RAW DATA »
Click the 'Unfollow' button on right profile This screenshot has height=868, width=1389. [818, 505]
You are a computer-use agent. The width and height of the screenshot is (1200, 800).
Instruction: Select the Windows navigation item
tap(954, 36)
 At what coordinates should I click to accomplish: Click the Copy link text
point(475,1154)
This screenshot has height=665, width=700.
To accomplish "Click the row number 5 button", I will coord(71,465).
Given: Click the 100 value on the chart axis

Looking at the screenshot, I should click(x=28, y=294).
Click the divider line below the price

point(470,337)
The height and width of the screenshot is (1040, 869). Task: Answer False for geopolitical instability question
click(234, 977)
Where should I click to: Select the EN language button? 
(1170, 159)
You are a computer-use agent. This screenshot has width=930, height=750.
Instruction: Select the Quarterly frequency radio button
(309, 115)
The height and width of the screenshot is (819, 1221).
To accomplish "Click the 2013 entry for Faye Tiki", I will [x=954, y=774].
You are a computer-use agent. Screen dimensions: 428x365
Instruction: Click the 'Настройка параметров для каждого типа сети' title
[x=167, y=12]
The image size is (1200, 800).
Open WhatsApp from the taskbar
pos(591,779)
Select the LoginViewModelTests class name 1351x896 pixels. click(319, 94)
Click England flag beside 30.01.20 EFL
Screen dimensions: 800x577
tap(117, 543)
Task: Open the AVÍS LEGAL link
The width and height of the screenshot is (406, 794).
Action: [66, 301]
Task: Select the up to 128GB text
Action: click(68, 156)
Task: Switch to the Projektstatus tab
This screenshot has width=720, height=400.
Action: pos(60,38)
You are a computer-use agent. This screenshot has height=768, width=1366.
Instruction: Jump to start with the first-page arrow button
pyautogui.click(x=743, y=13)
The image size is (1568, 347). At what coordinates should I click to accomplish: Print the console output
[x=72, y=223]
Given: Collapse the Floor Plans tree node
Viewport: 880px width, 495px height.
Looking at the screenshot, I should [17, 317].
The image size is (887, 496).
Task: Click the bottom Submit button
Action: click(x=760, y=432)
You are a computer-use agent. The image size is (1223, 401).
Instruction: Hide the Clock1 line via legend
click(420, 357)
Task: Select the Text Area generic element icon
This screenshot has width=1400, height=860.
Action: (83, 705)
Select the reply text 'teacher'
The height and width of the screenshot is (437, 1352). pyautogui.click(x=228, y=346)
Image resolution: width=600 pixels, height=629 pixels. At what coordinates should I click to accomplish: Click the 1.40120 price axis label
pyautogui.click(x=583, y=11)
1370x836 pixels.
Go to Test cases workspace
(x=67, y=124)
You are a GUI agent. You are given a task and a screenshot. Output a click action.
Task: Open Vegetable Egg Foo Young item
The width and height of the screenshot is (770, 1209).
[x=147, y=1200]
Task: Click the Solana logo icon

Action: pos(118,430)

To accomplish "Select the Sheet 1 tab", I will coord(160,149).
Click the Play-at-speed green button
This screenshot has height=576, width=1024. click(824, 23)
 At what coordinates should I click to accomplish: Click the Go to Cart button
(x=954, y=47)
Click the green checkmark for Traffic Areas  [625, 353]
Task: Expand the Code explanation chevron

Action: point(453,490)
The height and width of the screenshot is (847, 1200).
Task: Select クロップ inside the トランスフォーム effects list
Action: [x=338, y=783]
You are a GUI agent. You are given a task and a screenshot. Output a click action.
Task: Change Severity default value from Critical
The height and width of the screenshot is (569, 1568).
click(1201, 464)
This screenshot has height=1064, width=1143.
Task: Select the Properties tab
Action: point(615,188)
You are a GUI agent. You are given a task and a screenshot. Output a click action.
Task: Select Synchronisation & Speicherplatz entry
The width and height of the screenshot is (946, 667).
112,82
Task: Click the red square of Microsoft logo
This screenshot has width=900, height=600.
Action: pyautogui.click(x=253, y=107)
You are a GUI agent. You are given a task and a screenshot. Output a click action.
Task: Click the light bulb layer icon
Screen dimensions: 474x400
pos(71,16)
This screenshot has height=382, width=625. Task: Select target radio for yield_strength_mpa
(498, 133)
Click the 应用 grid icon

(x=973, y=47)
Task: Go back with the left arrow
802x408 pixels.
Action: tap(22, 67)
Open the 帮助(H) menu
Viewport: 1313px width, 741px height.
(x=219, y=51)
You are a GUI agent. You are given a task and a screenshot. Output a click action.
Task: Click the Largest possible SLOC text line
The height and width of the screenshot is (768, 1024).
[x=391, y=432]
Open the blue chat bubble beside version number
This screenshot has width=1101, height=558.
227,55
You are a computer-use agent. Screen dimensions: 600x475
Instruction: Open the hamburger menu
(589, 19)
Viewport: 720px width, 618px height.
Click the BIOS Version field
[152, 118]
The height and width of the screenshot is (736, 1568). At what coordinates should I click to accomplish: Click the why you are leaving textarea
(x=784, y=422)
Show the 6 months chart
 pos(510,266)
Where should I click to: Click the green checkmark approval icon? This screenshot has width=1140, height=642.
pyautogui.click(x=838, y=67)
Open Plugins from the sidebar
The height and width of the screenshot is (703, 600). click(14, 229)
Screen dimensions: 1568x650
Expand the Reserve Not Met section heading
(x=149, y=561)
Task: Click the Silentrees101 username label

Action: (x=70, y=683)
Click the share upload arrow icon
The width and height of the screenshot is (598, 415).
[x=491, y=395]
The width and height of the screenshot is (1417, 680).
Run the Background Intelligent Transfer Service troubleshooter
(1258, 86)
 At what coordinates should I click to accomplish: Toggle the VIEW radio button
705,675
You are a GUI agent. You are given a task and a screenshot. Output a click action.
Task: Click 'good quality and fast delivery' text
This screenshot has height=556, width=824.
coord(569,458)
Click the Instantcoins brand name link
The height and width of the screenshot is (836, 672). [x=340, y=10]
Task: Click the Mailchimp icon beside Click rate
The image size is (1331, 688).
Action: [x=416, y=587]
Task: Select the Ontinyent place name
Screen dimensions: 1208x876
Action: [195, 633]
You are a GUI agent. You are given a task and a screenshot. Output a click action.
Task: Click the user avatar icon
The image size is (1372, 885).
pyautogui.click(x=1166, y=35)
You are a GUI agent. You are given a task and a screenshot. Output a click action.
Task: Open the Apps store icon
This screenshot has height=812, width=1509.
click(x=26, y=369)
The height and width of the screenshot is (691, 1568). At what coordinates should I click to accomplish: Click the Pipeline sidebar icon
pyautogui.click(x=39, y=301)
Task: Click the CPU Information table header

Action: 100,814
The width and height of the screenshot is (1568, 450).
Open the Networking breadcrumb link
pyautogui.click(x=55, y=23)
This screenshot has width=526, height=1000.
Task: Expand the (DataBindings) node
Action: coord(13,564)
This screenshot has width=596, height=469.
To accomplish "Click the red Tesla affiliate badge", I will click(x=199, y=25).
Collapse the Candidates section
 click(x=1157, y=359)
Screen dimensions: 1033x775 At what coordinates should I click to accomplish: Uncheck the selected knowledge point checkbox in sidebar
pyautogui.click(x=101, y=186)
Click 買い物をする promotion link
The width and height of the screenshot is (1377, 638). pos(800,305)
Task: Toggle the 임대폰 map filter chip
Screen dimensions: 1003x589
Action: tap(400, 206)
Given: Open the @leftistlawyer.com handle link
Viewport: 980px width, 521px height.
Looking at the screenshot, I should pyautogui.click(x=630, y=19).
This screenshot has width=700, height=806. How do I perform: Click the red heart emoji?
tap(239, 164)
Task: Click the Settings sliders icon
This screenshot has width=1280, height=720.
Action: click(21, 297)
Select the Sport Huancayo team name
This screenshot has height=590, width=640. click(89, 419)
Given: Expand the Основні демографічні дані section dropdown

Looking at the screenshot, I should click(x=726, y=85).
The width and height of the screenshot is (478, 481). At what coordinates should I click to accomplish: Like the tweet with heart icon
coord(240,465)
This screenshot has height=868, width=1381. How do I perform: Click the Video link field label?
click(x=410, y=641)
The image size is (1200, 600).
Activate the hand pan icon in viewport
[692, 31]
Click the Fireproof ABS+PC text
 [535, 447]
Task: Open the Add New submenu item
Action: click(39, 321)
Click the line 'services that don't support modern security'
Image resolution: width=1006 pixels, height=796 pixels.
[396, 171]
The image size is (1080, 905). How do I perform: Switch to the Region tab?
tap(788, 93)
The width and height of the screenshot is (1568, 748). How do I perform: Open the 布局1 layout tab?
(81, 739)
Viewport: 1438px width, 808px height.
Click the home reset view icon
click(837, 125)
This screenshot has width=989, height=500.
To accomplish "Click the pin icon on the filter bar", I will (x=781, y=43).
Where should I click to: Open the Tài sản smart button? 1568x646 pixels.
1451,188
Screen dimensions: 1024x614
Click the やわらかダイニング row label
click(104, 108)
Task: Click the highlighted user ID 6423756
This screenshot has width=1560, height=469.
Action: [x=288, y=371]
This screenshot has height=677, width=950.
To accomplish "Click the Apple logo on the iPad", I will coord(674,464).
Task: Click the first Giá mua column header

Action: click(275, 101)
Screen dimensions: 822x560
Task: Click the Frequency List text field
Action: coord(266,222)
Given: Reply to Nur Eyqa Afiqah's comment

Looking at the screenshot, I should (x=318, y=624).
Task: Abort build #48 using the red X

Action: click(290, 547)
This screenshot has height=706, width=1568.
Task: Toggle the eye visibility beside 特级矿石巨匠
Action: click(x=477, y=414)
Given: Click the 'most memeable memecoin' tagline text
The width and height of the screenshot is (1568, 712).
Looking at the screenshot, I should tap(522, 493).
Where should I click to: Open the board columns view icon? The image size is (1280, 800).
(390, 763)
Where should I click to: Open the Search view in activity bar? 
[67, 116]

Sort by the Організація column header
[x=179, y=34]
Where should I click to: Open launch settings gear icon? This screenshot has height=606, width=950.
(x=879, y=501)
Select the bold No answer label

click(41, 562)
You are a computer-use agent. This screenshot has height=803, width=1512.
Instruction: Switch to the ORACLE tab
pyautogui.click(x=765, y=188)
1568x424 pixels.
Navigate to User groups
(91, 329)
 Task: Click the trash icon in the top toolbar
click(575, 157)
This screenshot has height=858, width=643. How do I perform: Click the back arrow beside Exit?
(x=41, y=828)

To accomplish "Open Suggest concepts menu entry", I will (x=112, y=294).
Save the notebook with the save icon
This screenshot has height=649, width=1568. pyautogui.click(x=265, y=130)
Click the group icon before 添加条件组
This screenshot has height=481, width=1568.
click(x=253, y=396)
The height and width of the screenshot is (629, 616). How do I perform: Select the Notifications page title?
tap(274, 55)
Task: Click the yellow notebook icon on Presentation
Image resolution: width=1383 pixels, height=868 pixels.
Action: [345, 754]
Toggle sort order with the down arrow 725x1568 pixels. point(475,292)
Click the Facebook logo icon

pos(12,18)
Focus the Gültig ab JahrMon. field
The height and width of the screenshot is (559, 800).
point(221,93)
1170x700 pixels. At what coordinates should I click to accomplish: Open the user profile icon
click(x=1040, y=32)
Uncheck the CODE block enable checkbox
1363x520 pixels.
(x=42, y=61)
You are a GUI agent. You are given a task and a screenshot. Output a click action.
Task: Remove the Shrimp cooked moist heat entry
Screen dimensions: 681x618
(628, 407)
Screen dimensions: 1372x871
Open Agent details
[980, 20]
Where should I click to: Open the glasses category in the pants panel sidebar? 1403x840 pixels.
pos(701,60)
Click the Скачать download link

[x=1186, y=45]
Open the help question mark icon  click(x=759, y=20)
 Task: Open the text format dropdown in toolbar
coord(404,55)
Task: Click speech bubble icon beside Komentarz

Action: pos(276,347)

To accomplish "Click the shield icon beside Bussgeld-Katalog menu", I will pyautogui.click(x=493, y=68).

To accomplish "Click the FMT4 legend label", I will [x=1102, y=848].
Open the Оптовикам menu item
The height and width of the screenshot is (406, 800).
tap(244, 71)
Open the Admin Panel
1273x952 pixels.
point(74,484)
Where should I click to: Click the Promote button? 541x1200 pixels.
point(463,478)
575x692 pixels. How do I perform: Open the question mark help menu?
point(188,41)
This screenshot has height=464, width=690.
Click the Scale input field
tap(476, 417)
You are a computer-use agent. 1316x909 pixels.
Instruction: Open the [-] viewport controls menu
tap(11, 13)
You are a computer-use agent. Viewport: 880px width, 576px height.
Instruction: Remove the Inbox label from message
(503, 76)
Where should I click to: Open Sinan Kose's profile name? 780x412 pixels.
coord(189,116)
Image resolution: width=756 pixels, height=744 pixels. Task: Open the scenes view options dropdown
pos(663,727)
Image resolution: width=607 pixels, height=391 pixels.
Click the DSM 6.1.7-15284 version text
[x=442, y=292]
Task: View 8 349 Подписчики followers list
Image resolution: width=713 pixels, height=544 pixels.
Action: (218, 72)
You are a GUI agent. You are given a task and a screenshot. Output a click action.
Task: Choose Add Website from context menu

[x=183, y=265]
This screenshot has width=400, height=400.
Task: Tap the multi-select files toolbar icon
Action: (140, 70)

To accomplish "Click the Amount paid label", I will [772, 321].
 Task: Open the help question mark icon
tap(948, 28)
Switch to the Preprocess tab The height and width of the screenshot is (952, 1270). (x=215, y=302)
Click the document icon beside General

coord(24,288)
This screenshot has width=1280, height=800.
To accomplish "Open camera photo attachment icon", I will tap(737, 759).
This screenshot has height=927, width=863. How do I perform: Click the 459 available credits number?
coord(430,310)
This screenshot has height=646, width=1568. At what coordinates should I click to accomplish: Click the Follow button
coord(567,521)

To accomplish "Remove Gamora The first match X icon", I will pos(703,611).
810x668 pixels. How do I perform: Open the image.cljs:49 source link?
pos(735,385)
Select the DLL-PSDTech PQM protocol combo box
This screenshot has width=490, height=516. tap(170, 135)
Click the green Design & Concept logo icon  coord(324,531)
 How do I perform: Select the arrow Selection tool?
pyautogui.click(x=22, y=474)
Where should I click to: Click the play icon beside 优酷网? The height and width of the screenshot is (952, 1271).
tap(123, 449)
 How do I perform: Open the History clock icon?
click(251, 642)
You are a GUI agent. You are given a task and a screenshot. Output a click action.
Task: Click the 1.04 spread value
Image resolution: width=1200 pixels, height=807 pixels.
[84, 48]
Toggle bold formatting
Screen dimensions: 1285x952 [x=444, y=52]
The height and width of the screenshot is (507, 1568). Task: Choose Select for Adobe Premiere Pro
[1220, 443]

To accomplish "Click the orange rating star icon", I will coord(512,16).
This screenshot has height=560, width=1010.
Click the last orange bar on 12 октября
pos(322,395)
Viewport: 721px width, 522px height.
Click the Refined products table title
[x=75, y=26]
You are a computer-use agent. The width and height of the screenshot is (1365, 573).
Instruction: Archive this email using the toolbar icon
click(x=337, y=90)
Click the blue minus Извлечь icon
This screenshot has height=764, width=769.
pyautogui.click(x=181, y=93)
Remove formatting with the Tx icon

PROBLEM STATEMENT »
Above are the records. Copy the lines beginning at the one that has "Click 買い物をする promotion link" and ending with the one that has "Given: Open the", unchanged.

RESULT OF THE EXERCISE »
Click 買い物をする promotion link
The width and height of the screenshot is (1377, 638). pos(800,305)
Task: Toggle the 임대폰 map filter chip
Screen dimensions: 1003x589
Action: tap(400, 206)
Given: Open the @leftistlawyer.com handle link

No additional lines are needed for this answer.